Now about that API portability. It seems that Arc is heavily dependent on SDL and maybe OpenGL. Are there any plans to change that, such as making it easy to code alternative dependencies? Maybe I'm mistaken?

[clayasaurus]

Yes this code would be welcomed. Zooming really isn't that big of a deal, I'd rather be 100? zlib/png licensed.

Right now Arc is heavily dependent on OpenGL and SDL although a lot of things are already abstracted. If a GLFW or similar toolkit becomes D native, I'll add support for that and abstract as necessary. Unless Microsoft really shafts up OpenGL support and I need to use Direct3D, I don't imagine why I should abstract the OpenGL code, as it'll work on every platform.

[gamerChad]

Not sure how to get this to you, so I'm going to try posting it.

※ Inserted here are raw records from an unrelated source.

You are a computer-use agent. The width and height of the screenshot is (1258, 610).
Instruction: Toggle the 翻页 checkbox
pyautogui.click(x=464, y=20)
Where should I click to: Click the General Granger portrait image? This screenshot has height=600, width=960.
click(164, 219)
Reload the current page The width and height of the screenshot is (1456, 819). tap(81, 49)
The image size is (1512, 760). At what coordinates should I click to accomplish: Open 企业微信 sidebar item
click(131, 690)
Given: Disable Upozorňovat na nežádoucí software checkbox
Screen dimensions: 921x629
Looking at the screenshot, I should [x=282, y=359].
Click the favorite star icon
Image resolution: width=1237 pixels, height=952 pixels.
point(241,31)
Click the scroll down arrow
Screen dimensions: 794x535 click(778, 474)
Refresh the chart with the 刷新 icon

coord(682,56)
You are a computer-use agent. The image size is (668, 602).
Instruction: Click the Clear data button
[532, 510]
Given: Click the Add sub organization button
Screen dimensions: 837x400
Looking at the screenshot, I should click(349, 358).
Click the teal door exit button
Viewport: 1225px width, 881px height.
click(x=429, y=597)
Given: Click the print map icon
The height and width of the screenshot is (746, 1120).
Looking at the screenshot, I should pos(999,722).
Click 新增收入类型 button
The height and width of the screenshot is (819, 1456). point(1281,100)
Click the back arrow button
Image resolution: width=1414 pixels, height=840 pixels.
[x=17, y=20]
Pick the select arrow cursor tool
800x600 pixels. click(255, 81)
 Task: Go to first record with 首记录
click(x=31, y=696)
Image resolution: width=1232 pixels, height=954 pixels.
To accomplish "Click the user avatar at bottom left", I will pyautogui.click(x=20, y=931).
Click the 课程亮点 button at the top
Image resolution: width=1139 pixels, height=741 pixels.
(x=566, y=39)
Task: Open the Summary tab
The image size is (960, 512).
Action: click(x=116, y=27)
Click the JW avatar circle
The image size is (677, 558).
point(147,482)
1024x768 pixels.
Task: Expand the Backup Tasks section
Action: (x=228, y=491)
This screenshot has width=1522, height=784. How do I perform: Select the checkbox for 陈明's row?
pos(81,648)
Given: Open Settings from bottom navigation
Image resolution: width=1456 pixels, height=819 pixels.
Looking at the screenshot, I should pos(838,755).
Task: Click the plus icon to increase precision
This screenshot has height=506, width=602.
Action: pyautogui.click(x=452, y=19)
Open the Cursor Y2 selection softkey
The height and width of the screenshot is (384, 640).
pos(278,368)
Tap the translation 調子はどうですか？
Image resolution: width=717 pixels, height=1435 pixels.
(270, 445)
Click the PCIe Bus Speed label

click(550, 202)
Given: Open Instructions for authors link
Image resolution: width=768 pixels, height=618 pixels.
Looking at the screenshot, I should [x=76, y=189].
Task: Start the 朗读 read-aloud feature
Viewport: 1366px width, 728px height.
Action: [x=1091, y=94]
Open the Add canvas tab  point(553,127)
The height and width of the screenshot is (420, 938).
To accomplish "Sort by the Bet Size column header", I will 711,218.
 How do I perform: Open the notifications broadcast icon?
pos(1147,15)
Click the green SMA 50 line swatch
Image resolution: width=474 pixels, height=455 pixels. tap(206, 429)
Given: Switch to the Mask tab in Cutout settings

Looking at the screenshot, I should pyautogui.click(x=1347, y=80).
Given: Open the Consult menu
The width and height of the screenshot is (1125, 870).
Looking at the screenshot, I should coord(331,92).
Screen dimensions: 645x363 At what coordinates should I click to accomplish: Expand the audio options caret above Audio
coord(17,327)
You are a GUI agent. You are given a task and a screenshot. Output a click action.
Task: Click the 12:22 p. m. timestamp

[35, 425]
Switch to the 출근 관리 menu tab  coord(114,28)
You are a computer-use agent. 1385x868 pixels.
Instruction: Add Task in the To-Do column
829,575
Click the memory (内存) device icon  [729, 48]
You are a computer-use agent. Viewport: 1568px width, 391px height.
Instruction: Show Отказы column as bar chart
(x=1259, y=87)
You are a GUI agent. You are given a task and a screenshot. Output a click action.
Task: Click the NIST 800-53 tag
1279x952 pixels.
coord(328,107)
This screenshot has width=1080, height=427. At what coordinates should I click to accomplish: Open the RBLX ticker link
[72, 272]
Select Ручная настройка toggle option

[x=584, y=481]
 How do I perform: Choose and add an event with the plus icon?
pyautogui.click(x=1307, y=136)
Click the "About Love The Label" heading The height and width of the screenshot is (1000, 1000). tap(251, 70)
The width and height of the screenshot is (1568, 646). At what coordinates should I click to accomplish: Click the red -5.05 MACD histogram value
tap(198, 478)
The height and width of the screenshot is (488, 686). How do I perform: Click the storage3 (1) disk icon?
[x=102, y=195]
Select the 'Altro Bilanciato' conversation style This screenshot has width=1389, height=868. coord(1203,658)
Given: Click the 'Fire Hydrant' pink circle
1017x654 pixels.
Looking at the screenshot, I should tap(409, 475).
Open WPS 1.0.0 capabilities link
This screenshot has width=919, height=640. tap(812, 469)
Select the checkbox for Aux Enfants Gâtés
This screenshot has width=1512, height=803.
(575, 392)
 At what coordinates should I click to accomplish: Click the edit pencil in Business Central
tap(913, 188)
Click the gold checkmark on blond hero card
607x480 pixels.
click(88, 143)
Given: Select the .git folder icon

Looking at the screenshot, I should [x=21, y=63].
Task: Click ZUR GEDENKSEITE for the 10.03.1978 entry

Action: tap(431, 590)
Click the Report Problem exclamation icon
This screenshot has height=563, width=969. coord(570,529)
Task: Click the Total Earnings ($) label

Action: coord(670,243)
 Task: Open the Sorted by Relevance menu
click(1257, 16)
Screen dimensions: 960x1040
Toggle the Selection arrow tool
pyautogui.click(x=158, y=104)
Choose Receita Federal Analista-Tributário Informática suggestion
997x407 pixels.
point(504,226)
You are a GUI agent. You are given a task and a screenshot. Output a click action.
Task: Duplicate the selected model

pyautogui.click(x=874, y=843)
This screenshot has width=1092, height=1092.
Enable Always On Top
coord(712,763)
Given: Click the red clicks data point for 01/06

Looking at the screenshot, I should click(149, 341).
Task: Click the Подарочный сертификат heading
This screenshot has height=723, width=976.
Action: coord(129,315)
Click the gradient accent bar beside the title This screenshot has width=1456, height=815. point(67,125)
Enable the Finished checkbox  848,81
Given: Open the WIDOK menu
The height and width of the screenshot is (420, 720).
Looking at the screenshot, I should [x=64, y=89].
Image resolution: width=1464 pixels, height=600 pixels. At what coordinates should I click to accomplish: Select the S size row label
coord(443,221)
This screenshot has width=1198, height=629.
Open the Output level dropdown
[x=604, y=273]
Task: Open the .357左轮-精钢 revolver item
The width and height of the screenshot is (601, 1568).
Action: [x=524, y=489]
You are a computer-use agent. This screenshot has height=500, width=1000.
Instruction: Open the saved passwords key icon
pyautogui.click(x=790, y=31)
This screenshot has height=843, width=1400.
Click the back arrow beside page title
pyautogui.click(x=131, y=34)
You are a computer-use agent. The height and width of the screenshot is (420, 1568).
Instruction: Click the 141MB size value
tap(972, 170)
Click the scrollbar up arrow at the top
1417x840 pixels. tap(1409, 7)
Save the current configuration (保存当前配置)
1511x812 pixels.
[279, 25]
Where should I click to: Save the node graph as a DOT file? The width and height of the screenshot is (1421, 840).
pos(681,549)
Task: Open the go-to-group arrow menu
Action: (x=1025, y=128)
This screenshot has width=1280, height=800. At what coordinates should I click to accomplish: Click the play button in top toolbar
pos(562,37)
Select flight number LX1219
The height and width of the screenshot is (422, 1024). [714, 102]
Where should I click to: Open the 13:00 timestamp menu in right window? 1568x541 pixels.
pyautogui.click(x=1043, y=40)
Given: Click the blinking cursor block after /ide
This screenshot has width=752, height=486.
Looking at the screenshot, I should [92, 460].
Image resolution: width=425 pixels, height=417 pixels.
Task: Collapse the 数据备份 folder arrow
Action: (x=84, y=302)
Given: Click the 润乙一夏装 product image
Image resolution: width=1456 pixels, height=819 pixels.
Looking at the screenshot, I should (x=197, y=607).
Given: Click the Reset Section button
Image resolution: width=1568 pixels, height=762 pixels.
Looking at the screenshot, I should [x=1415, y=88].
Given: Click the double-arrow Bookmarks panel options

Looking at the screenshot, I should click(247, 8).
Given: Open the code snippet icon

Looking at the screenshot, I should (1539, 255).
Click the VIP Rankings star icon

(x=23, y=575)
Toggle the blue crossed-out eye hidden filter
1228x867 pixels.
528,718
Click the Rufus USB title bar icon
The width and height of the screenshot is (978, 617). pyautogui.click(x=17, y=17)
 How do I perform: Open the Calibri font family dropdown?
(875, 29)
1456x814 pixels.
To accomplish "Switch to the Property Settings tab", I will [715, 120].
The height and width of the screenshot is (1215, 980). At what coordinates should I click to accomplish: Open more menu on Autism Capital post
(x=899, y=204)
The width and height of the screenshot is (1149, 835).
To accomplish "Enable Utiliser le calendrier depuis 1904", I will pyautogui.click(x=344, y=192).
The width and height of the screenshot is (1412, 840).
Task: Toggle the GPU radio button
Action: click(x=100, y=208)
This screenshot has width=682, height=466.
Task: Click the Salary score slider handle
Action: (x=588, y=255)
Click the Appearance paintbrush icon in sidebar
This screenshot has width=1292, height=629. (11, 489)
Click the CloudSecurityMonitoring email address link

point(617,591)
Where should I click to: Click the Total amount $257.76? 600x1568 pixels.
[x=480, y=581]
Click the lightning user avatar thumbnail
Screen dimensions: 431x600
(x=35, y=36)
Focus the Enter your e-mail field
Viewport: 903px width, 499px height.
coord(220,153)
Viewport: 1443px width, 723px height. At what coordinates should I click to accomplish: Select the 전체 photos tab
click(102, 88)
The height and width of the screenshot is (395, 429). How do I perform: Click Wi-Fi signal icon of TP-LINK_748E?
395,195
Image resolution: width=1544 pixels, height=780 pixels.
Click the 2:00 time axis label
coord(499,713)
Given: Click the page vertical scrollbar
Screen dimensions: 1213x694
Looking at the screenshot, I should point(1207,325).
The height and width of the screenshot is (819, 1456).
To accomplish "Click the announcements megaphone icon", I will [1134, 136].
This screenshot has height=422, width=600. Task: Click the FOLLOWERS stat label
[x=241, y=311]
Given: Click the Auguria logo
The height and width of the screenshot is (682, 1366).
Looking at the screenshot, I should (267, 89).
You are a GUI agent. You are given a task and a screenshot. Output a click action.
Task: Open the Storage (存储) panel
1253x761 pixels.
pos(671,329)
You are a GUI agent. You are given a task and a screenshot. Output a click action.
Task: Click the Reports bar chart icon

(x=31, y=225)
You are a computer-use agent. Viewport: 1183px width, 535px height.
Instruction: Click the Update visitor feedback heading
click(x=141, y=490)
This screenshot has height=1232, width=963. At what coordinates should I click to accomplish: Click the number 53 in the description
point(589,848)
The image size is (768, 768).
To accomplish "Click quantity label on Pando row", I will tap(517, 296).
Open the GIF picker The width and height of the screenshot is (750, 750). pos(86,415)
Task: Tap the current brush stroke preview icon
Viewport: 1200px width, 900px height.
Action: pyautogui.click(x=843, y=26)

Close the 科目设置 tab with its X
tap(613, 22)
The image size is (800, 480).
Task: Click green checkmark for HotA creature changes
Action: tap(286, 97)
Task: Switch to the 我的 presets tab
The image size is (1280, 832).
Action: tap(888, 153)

Note that in the collision code, I have the beginning of a way to find out exactly where a collision occured, if it occured. I consider that part incomplete though. If it were to be completed it should somehow yield a number of points where the two collision maps are overlapping. The interface for that could probably use some work, but for normal pixel-perfect collision detection you shouldn't have to worry about it at all.
Collision code:

[clayasaurus]

Thanks, I'll put these on the Arc v.2 TODO list

[JoeCoder]

Ok, two disclaimers:
First, I haven't been keeping up with the development of ARC, so if these would be wretched to implement, forget them.
Second, I didn't read through all of the code above, but only skimmed it.

For collision detections, it looks like you're testing every object vesus every other object, which has a complexity of O(n^2). If you sort all of your objects by say their x location using a radix sort O(n) and then only check for collision with objects a few indexes up and down from one another on the sorted list (another O(n)), your total complexity is still O(n). And after this, you can do the advanced per-pixel collision detection on the remaining. By using this axis sorting algorithm, it should allow you to check several orders of magnitude more collisions in the same amount of time.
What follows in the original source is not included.